WORK INSTRUCTIONS:
One part of the entries below is wanted: the lines from the one containing "Tap the grateful feeling emoji icon" through the one containing "Given: Switch to 评测指标说明 tab". Write those out exactly and nothing else.

Stored items
+--

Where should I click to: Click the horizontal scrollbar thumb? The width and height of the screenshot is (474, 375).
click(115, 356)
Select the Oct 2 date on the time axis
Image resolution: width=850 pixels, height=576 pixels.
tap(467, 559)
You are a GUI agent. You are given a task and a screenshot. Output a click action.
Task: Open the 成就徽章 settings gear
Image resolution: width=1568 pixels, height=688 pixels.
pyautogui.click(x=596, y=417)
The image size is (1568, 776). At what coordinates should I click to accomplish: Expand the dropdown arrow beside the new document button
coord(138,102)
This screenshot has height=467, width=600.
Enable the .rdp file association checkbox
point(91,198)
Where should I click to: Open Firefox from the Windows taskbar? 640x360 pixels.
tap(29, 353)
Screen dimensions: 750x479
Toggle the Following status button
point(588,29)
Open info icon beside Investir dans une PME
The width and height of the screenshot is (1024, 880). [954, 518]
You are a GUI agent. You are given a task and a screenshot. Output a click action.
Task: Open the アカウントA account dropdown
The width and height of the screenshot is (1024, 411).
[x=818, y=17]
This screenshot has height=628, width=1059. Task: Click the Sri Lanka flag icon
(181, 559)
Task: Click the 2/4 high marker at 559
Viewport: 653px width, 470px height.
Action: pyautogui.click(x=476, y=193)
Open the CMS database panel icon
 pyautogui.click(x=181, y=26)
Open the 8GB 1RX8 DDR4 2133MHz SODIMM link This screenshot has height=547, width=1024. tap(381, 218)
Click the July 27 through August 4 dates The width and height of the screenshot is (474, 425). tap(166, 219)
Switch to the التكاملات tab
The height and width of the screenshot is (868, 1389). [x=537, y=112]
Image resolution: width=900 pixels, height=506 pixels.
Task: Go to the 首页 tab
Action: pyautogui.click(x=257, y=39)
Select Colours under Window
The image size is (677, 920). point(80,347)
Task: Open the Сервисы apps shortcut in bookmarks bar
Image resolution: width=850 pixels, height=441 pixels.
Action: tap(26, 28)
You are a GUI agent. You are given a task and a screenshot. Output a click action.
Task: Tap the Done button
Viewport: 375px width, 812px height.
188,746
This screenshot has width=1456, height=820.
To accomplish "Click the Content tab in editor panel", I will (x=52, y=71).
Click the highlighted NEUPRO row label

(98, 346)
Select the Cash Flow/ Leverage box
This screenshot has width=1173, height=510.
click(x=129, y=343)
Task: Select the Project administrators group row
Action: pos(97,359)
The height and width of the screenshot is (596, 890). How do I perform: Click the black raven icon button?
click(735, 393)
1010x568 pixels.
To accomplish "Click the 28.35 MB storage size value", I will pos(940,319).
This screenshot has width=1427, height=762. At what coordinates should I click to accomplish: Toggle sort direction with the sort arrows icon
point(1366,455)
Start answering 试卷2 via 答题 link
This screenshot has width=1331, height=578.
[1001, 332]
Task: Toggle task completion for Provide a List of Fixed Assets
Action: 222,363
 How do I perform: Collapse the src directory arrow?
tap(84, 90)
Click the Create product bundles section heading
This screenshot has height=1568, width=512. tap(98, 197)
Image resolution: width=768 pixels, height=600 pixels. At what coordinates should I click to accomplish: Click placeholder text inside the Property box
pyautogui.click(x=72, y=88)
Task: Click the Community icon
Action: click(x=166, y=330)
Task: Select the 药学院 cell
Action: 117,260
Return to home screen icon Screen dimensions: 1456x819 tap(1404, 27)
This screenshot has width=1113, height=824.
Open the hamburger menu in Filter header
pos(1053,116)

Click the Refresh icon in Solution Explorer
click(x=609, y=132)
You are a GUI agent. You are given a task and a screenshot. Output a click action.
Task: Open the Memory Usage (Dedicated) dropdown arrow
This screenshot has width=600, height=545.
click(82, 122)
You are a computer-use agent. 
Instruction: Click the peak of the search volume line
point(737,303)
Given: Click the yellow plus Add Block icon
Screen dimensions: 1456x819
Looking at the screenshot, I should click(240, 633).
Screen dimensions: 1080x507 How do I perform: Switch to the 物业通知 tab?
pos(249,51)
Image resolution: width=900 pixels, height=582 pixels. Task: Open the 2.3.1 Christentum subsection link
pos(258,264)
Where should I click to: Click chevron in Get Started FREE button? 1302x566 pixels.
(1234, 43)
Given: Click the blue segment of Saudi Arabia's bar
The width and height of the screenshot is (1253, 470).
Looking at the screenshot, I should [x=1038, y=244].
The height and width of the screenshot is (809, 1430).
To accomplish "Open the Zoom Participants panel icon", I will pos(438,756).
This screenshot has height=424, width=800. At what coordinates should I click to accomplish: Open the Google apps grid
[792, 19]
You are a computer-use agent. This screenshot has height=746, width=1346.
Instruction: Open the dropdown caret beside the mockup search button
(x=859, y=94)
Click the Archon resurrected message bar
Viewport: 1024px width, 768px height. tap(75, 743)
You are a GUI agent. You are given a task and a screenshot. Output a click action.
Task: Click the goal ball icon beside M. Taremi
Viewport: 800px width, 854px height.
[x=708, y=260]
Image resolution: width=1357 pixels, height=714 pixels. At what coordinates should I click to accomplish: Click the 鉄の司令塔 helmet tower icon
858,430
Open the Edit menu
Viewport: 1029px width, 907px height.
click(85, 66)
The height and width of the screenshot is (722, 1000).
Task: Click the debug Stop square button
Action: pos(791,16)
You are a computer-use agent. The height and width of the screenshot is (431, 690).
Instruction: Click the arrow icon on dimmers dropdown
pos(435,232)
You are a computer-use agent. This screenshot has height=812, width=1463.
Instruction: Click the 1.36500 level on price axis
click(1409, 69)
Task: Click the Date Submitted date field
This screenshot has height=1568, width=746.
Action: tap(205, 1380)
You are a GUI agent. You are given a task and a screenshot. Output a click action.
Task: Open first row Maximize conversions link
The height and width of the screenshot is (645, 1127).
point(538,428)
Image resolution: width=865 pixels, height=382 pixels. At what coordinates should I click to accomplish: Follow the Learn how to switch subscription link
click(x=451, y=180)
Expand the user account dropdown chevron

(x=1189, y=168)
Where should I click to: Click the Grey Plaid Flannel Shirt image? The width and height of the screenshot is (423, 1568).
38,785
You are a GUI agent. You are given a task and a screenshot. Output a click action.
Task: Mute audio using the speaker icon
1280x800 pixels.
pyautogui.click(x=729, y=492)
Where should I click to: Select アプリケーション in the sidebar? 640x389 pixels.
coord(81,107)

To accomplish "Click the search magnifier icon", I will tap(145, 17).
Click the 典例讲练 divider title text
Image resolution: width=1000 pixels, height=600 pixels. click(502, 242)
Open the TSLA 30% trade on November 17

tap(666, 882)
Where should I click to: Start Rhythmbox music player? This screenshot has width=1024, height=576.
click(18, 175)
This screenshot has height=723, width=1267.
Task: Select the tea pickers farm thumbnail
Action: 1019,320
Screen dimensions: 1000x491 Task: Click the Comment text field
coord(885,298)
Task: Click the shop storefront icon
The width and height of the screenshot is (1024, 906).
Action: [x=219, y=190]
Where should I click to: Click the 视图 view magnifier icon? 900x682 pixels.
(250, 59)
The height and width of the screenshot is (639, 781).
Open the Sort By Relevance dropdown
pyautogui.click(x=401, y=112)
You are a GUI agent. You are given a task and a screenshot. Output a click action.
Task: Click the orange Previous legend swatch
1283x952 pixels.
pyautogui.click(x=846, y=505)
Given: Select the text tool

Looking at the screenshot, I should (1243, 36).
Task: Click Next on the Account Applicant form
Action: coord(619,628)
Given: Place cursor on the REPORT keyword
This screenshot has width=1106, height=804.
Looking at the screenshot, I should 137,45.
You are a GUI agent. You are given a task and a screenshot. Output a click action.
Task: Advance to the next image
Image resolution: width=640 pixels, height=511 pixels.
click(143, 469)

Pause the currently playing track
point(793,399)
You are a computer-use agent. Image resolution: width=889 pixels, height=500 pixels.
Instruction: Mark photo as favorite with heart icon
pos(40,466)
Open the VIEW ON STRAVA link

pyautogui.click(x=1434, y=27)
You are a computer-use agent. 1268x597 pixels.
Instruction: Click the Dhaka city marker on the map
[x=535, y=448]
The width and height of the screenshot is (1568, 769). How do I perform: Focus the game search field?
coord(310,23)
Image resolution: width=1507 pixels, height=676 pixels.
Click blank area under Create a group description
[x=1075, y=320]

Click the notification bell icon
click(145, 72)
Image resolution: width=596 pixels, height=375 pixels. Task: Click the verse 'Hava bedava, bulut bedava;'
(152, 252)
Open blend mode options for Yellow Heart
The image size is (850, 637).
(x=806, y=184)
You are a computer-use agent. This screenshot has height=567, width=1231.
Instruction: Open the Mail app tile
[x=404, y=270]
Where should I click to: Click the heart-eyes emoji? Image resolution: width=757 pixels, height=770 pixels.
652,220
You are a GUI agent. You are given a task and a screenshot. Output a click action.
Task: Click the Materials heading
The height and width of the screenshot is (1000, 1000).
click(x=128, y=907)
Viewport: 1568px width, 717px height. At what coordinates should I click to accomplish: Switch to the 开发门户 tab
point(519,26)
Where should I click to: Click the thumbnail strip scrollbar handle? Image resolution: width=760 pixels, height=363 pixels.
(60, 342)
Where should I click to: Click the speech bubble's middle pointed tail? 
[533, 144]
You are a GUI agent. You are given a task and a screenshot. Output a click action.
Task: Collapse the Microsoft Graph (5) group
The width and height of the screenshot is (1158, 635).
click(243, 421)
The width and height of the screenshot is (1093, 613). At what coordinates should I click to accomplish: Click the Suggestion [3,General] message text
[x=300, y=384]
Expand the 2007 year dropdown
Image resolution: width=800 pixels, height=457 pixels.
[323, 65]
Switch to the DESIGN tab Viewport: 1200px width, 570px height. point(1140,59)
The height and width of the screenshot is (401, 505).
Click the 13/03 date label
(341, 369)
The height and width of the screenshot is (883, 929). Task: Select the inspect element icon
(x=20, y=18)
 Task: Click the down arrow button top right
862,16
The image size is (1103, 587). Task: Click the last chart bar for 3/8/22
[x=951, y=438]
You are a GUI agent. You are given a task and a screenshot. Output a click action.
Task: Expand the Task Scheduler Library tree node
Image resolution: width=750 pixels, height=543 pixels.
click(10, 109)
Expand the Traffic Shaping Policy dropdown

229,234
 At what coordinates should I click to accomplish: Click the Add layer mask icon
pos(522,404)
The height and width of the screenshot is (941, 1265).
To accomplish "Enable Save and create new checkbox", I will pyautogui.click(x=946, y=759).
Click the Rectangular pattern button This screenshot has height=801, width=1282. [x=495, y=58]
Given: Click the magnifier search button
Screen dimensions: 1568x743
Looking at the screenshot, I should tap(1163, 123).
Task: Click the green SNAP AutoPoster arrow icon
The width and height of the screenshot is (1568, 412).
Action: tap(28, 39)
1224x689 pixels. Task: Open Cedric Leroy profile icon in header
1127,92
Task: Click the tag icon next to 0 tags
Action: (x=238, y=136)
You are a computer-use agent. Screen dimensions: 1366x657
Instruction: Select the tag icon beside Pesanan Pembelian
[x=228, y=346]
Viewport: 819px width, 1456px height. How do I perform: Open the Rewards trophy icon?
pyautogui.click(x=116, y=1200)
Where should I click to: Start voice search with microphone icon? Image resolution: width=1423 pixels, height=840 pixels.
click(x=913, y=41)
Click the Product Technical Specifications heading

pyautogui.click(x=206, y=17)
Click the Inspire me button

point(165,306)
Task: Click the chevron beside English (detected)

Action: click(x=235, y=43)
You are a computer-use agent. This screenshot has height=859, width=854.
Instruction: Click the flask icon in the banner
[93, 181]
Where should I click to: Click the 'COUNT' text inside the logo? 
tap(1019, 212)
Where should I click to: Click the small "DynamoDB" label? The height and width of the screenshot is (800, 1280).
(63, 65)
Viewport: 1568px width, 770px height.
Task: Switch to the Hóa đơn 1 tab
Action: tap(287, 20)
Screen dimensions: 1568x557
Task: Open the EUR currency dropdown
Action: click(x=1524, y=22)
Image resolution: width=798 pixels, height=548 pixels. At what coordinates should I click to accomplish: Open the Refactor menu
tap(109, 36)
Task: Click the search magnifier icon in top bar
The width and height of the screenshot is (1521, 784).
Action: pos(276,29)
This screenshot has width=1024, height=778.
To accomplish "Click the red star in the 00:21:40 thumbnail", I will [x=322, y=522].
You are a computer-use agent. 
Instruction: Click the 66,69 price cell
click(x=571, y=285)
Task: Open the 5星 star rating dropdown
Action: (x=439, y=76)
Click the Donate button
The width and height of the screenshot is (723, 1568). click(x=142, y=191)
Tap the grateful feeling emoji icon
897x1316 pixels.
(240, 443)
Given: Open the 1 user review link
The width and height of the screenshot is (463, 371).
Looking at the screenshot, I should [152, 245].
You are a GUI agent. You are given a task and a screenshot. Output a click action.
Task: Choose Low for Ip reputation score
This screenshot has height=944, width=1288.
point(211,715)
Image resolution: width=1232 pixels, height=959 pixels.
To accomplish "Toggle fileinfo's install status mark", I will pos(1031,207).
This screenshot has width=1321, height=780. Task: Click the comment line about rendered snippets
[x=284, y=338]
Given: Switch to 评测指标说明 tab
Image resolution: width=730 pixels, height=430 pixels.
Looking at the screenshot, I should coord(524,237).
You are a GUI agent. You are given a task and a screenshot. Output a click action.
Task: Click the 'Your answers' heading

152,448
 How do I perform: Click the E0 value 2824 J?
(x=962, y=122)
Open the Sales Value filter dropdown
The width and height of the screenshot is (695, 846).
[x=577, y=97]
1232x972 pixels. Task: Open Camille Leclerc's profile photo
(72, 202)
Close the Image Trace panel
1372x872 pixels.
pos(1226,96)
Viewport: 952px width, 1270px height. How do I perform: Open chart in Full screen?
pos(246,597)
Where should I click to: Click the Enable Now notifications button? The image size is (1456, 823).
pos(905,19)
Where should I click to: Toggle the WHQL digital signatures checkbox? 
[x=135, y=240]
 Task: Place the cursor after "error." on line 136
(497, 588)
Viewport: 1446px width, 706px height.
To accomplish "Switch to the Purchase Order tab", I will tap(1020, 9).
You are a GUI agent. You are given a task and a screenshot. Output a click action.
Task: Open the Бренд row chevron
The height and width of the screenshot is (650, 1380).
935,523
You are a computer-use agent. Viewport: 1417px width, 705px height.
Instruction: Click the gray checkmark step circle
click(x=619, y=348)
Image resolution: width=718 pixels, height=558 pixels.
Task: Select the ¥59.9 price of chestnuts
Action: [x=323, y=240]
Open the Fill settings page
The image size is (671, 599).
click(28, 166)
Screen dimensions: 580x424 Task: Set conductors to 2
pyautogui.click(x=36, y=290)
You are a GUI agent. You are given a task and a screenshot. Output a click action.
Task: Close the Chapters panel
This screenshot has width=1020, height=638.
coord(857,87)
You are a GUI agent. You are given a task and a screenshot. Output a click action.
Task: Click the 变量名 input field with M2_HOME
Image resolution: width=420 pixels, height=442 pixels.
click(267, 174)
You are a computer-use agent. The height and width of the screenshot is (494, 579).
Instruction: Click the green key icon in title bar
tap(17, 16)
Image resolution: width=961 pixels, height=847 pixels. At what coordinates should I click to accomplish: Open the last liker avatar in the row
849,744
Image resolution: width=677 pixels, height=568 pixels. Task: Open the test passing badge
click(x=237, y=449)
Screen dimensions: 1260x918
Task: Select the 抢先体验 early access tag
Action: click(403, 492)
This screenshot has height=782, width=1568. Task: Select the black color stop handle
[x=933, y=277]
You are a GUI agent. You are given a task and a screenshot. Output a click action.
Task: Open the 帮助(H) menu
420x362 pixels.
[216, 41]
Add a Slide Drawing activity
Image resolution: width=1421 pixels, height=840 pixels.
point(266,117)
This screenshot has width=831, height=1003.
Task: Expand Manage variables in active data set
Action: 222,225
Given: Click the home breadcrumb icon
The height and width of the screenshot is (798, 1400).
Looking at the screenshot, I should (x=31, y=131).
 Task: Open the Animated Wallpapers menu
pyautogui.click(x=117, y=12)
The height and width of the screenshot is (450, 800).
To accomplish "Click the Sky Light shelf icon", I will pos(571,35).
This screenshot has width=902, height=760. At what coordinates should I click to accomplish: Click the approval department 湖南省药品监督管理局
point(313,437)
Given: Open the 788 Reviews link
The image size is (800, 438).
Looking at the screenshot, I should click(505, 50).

+--

ANSWER TO THIS EXERCISE:
Tap the grateful feeling emoji icon
897x1316 pixels.
(240, 443)
Given: Open the 1 user review link
The width and height of the screenshot is (463, 371).
Looking at the screenshot, I should [152, 245].
You are a GUI agent. You are given a task and a screenshot. Output a click action.
Task: Choose Low for Ip reputation score
This screenshot has height=944, width=1288.
point(211,715)
Image resolution: width=1232 pixels, height=959 pixels.
To accomplish "Toggle fileinfo's install status mark", I will pos(1031,207).
This screenshot has width=1321, height=780. Task: Click the comment line about rendered snippets
[x=284, y=338]
Given: Switch to 评测指标说明 tab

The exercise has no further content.